Lotta Continua
Francisco Silvera
Una modesta proposición
Veinticuatro años tenía Alexander Slidell Mackenzie cuando viajó a caballo desde Sevilla a Gibraltar en la primavera de 1827. En una fonda de la calle Sierpes contrató los servicios del Gallego, un buscavidas que se ganaba la suya acompañando a los cada vez más numerosos viajeros foráneos que desde la capital andaluza se encaminaban hasta la bahía de Algeciras a través de la Trocha, una ruta entonces de lo más transitada a pesar de sus riesgos, o quizás gracias a ellos. La función del guía era acompañar a la cosmopolita expedición y salvaguardar a sus integrantes de los habituales asaltos. No se libró de ellos el marino, historiador, militar e hispanista norteamericano. Al descender el puerto de las Hecillas, una partida de bandoleros apareció donde siempre y arrampló con chalecos, pañuelos, chaquetas, relojes de bolsillo y los dineros del grupo. Mackenzie no se incomodó con un suceso que, en el fondo, anhelaba experimentar. Tras ser oportuna y educadamente desvalijado siguió disfrutando de un camino convertido en paradigma de espacio primigenio e inexplorado, de lo más adecuado a espíritus románticos como el suyo.
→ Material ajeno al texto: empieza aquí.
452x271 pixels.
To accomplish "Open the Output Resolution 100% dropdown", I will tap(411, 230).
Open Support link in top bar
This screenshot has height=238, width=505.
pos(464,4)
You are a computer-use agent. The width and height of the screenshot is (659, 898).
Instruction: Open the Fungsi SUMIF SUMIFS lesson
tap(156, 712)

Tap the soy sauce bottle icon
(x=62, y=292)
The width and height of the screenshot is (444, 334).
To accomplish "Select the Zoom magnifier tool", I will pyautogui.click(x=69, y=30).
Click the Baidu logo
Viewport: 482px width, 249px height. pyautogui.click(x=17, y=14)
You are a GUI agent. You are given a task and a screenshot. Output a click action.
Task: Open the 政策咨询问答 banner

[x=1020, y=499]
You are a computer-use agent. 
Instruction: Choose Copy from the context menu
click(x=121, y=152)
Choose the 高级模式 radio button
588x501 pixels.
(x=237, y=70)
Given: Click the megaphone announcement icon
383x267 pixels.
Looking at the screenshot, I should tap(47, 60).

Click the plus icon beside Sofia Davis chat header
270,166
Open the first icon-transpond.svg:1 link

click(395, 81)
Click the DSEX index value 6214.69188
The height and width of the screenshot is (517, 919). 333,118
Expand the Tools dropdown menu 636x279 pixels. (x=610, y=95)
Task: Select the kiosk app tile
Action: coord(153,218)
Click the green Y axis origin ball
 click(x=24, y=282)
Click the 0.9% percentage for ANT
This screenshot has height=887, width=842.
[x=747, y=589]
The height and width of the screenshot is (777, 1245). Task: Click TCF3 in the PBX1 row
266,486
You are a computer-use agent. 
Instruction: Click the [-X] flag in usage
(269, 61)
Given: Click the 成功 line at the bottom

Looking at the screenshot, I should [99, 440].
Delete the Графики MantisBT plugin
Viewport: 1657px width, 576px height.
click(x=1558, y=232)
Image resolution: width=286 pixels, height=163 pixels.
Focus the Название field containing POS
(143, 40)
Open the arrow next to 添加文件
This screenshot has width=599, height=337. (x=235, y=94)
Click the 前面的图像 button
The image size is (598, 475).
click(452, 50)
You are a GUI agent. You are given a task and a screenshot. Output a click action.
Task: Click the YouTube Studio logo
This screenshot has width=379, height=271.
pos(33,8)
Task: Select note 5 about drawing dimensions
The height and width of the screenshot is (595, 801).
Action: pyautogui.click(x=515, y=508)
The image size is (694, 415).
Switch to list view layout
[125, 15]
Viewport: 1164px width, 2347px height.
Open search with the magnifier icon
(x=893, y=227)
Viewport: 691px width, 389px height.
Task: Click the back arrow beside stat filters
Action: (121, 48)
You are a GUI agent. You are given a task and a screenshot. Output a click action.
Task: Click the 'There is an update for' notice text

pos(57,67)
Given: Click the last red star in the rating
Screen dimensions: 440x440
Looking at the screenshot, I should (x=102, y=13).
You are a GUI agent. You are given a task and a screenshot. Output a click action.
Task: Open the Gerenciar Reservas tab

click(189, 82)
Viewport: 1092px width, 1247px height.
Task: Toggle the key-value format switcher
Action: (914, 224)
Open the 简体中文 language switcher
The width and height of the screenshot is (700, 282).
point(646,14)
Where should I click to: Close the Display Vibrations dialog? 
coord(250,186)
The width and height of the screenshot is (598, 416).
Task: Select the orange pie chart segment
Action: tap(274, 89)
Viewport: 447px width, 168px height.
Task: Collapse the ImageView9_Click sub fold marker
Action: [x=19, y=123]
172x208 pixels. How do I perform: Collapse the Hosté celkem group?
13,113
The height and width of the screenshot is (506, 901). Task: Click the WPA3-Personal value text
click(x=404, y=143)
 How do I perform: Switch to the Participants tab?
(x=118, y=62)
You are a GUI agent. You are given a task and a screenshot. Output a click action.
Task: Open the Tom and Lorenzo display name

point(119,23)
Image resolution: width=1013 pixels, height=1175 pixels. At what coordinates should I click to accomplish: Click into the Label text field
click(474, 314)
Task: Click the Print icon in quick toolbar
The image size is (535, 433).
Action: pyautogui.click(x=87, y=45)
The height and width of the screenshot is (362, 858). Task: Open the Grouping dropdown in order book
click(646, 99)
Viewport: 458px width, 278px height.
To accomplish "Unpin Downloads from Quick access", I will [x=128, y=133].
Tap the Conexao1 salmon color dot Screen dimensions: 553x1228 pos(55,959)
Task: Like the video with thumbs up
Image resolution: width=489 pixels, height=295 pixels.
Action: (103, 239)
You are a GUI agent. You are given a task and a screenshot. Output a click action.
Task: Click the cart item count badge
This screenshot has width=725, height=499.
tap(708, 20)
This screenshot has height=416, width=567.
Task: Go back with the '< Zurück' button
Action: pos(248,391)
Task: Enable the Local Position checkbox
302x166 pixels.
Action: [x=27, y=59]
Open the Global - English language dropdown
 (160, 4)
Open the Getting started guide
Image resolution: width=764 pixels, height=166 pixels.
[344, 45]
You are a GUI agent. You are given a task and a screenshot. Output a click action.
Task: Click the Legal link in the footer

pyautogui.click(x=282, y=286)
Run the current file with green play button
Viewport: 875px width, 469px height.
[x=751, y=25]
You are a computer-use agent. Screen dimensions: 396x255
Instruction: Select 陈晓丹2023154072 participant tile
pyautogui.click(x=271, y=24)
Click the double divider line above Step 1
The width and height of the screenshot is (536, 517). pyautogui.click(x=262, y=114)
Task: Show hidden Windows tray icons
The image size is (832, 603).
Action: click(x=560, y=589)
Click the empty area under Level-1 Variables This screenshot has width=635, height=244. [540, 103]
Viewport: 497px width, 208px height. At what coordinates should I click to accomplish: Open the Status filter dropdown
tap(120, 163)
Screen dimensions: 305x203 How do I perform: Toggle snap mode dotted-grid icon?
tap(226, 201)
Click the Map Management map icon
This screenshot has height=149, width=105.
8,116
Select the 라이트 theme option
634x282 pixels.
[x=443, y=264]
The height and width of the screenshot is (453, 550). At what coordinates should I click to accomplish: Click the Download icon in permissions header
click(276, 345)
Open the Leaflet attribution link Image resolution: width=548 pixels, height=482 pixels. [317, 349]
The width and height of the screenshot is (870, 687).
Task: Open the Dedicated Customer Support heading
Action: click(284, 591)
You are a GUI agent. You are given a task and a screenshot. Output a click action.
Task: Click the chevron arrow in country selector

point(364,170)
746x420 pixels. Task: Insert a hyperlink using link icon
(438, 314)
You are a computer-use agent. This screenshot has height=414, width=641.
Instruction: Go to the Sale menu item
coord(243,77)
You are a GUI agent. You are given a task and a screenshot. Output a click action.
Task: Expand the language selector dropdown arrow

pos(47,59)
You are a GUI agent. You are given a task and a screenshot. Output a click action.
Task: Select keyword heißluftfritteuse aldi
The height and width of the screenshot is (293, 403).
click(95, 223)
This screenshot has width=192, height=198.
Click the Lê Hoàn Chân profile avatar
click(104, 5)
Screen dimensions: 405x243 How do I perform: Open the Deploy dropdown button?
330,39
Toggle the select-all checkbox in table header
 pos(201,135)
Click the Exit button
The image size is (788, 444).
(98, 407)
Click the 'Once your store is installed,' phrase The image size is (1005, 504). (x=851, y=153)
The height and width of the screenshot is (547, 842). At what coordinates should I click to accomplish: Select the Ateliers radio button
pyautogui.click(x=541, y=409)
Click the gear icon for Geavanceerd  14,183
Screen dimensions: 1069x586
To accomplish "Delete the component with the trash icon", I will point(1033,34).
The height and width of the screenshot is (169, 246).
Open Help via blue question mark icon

Tras descender las abruptas laderas de la sierra de la Palma entre tajos de arenisca, bosques de quejigos y escarpes de alcornocal que se asomaban a la umbría angosta del arroyo de Botafuegos, el grupo dejó atrás la estrechez de la garganta y alcanzó un paisaje más amplio, de suaves colinas y apacibles dehesas hasta que arribaron a Los Barrios, una población hermosa, amena, y uno de los lugares de reunión favoritos de la gente del Peñón que allí acudían en busca de aire puro y vegetación. Así lo escribió el joven Mackenzie en A Year in Spain by a Young American, delicioso libro de viajes publicado en Boston en 1829.
Hoy, casi doscientos años después, resulta imposible andar por esa vía: los jérguenes, las zarzas, los mirtos y los brezos han crecido sobre el antiguo firme; enormes monolitos de piedra cubren las calzas y troncos putrefactos de chaparros yacen sobre la vieja senda. Capas de hojarasca cubren un suelo inestable y enmascaran invisibles taludes y escarpes. Solo permanecen los tupidos bosques, los tajos de arenisca y la umbría angosta del hondo arroyo. No resuenan cascos de caballos, ni armas de bandoleros; no hay rastro de viajeros, caminantes, guías, ni buscavidas. No hay memoria de asaltos, ni siquiera de sendero alguno. Hemos dejado que el camino se cubra tras capas de vegetación y olvido; hemos conseguido que sea un camino a ninguna parte.